Your objective
Please return the lines of the data that contain "computer".

[Records from a dataset]
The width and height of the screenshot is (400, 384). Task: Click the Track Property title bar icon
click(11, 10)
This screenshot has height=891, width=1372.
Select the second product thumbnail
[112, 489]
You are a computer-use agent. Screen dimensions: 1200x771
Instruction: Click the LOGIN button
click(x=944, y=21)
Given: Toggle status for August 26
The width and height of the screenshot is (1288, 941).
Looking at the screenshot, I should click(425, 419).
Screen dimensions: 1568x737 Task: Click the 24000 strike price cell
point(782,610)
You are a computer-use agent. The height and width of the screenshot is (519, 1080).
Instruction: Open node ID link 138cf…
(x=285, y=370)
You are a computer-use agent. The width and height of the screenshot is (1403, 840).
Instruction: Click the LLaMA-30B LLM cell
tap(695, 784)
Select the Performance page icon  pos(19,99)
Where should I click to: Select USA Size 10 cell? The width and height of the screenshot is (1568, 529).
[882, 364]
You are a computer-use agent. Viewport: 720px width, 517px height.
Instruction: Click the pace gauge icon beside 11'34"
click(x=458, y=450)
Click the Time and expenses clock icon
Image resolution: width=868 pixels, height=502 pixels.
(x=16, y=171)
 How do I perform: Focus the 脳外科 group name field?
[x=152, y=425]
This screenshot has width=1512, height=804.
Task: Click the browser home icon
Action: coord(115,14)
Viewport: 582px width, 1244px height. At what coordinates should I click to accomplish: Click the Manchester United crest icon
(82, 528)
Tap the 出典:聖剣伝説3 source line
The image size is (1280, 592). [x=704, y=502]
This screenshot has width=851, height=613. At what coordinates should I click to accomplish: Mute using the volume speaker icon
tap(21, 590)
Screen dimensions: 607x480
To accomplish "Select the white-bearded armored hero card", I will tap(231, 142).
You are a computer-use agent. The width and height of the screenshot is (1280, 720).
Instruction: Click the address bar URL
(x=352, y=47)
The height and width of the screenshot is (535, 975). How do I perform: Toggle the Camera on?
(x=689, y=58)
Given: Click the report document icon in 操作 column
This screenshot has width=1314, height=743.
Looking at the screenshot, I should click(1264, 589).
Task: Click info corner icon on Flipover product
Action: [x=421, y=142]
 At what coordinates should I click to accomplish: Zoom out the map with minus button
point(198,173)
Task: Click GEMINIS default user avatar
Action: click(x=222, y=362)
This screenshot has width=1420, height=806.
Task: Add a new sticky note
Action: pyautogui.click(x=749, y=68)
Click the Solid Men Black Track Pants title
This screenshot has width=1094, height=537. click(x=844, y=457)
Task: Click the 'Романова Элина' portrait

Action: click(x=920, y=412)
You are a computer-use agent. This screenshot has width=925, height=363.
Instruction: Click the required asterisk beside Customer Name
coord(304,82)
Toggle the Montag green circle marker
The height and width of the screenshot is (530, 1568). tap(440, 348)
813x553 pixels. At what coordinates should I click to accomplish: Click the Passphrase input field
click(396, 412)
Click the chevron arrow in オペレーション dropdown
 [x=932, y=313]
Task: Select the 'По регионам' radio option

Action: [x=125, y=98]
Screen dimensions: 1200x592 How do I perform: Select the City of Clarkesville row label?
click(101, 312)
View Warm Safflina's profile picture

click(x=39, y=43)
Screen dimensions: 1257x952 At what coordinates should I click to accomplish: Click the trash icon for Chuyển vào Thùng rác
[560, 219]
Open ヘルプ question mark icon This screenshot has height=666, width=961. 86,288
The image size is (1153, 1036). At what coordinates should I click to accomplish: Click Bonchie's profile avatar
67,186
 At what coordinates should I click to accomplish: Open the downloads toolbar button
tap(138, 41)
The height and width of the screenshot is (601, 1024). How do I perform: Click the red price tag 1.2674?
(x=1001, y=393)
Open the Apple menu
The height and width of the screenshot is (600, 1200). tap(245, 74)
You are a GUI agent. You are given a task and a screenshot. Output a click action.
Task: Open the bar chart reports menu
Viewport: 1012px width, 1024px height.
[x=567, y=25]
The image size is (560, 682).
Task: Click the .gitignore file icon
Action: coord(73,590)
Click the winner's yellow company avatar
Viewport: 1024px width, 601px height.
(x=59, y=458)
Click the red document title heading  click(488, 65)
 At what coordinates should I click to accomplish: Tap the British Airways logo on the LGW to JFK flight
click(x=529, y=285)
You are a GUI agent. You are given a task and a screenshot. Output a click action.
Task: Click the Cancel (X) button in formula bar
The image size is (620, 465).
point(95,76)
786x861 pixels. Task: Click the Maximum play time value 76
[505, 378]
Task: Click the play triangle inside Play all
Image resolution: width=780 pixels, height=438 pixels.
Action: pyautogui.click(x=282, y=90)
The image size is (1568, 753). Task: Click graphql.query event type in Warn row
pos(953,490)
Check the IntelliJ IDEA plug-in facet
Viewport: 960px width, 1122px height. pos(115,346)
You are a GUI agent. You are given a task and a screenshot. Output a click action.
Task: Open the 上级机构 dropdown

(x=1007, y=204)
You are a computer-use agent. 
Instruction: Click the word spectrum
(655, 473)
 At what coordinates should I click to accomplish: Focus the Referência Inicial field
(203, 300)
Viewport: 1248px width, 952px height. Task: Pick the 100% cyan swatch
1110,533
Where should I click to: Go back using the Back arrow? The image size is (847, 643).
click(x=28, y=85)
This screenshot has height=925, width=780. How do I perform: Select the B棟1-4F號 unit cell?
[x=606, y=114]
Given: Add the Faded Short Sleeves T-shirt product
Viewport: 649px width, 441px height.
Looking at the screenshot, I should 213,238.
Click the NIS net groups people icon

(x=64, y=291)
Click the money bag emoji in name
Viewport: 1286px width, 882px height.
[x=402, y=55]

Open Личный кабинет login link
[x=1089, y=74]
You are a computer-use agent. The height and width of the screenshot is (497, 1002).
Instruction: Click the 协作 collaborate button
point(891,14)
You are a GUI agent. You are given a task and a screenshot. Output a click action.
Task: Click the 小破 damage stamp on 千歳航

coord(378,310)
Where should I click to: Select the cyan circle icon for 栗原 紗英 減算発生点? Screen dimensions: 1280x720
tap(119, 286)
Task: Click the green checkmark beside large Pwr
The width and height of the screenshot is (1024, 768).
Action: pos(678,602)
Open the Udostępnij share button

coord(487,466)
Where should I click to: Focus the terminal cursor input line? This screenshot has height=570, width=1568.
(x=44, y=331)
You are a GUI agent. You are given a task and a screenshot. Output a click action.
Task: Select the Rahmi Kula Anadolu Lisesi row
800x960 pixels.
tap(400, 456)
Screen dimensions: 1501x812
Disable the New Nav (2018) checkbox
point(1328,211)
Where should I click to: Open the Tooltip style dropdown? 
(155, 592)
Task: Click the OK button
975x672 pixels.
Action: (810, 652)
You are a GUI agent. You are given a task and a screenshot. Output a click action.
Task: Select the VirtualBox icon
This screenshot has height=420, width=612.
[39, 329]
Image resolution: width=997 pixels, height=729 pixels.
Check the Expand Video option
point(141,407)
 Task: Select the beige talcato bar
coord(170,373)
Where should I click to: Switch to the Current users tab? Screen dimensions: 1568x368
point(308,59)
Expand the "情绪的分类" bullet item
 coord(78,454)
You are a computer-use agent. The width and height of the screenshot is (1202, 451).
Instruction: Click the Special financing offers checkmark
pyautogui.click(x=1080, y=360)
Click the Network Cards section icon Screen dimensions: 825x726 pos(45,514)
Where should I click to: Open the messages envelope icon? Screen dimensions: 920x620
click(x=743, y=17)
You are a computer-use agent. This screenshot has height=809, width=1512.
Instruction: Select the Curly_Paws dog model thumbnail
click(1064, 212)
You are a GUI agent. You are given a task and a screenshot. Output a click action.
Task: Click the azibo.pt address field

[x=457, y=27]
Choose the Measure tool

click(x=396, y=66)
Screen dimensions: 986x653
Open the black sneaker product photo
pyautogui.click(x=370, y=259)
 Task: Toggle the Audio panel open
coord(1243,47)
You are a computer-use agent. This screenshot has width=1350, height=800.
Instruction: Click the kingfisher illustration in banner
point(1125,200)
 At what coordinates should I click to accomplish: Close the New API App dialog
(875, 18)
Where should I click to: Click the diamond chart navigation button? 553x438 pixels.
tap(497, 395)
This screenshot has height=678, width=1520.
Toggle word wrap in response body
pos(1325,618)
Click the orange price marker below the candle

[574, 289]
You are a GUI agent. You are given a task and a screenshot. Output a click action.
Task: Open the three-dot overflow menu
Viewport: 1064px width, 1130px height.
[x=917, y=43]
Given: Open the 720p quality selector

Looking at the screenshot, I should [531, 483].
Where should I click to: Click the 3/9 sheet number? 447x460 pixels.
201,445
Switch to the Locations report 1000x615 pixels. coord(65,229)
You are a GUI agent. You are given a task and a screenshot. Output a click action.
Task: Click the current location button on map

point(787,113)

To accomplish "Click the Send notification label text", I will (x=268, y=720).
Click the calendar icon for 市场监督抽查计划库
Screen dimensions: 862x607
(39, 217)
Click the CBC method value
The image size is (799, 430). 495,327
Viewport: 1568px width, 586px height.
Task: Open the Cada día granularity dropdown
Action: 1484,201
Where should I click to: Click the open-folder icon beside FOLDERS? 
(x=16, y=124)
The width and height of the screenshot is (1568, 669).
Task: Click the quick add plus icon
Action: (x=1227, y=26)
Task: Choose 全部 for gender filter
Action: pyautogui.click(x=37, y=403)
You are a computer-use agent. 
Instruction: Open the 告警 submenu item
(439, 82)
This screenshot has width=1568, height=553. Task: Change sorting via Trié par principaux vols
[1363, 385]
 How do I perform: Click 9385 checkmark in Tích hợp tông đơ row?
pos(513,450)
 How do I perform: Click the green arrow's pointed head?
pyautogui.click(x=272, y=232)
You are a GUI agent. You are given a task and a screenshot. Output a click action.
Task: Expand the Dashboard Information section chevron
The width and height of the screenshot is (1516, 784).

Output
You are a computer-use agent. Screen dimensions: 1200x771
You are a computer-use agent. The height and width of the screenshot is (519, 1080).
You are a computer-use agent. The width and height of the screenshot is (1403, 840).
You are a computer-use agent. Viewport: 720px width, 517px height.
You are a computer-use agent. The width and height of the screenshot is (1280, 720).
You are a computer-use agent. This screenshot has width=925, height=363.
You are a computer-use agent. 
You are a computer-use agent. The height and width of the screenshot is (497, 1002).
You are a computer-use agent. The width and height of the screenshot is (1202, 451).
You are a computer-use agent. This screenshot has height=809, width=1512.
You are a computer-use agent. This screenshot has width=1350, height=800.
You are a computer-use agent. 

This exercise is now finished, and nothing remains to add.